» Required work: Copy out the lines of the records below verbatim, starting with the line that contains "Click the outer dialog's scroll down arrow" and going on through the line that contains "[x=1654, y=134]".

Entries taken from a collection
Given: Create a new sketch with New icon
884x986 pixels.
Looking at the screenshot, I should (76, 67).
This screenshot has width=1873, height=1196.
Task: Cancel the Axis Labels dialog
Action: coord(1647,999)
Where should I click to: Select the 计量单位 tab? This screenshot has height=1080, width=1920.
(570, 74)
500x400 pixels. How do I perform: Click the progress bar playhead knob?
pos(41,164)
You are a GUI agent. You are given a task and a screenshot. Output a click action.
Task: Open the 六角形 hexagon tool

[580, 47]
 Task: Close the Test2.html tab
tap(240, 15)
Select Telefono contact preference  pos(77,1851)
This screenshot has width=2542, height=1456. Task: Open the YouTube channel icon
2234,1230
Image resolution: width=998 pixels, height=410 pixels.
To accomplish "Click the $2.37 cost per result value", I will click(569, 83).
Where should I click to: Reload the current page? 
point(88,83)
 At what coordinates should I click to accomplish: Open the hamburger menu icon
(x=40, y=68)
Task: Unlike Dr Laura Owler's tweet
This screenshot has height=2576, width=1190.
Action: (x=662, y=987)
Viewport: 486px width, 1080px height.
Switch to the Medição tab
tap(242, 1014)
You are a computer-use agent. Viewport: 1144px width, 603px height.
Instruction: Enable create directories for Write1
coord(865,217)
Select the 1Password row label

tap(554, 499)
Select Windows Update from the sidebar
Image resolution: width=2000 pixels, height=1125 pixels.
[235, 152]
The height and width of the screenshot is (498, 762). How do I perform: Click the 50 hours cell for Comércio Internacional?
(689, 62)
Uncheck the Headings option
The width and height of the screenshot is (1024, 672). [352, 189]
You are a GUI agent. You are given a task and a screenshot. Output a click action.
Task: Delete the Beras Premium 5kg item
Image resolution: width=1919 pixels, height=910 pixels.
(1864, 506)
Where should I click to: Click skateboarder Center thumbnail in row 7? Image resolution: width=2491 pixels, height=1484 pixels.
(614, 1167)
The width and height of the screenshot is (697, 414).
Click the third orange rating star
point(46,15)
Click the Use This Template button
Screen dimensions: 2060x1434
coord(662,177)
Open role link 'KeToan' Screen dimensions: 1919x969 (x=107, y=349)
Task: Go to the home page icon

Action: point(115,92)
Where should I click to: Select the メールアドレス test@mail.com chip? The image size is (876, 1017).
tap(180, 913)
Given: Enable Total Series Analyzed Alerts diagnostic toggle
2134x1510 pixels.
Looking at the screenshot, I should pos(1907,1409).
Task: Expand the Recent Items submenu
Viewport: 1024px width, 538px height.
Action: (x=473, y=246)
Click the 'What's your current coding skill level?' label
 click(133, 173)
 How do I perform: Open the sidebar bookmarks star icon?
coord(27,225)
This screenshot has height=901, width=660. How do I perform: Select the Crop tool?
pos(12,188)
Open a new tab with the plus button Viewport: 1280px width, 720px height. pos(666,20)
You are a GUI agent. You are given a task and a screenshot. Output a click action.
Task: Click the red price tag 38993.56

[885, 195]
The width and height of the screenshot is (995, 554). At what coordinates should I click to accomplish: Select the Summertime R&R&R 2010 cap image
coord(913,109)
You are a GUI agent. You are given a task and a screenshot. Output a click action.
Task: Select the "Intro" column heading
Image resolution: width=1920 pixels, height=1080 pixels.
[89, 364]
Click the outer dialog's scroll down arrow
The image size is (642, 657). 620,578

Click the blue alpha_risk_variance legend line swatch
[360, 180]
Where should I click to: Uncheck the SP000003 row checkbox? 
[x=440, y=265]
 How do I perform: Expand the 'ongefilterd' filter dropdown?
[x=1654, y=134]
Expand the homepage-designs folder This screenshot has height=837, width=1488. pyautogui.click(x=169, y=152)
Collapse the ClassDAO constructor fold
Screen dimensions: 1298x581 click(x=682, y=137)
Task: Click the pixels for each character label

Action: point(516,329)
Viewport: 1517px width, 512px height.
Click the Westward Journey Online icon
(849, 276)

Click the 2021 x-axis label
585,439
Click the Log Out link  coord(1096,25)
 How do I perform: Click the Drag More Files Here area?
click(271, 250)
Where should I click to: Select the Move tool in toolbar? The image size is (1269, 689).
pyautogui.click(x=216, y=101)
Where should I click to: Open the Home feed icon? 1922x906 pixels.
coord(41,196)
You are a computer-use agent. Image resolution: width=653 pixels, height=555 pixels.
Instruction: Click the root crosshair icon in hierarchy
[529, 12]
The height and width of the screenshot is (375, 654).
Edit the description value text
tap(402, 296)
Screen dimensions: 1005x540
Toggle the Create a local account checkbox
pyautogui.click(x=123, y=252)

» Exercise response:
Click the outer dialog's scroll down arrow
The image size is (642, 657). 620,578

Click the blue alpha_risk_variance legend line swatch
[360, 180]
Where should I click to: Uncheck the SP000003 row checkbox? 
[x=440, y=265]
 How do I perform: Expand the 'ongefilterd' filter dropdown?
[x=1654, y=134]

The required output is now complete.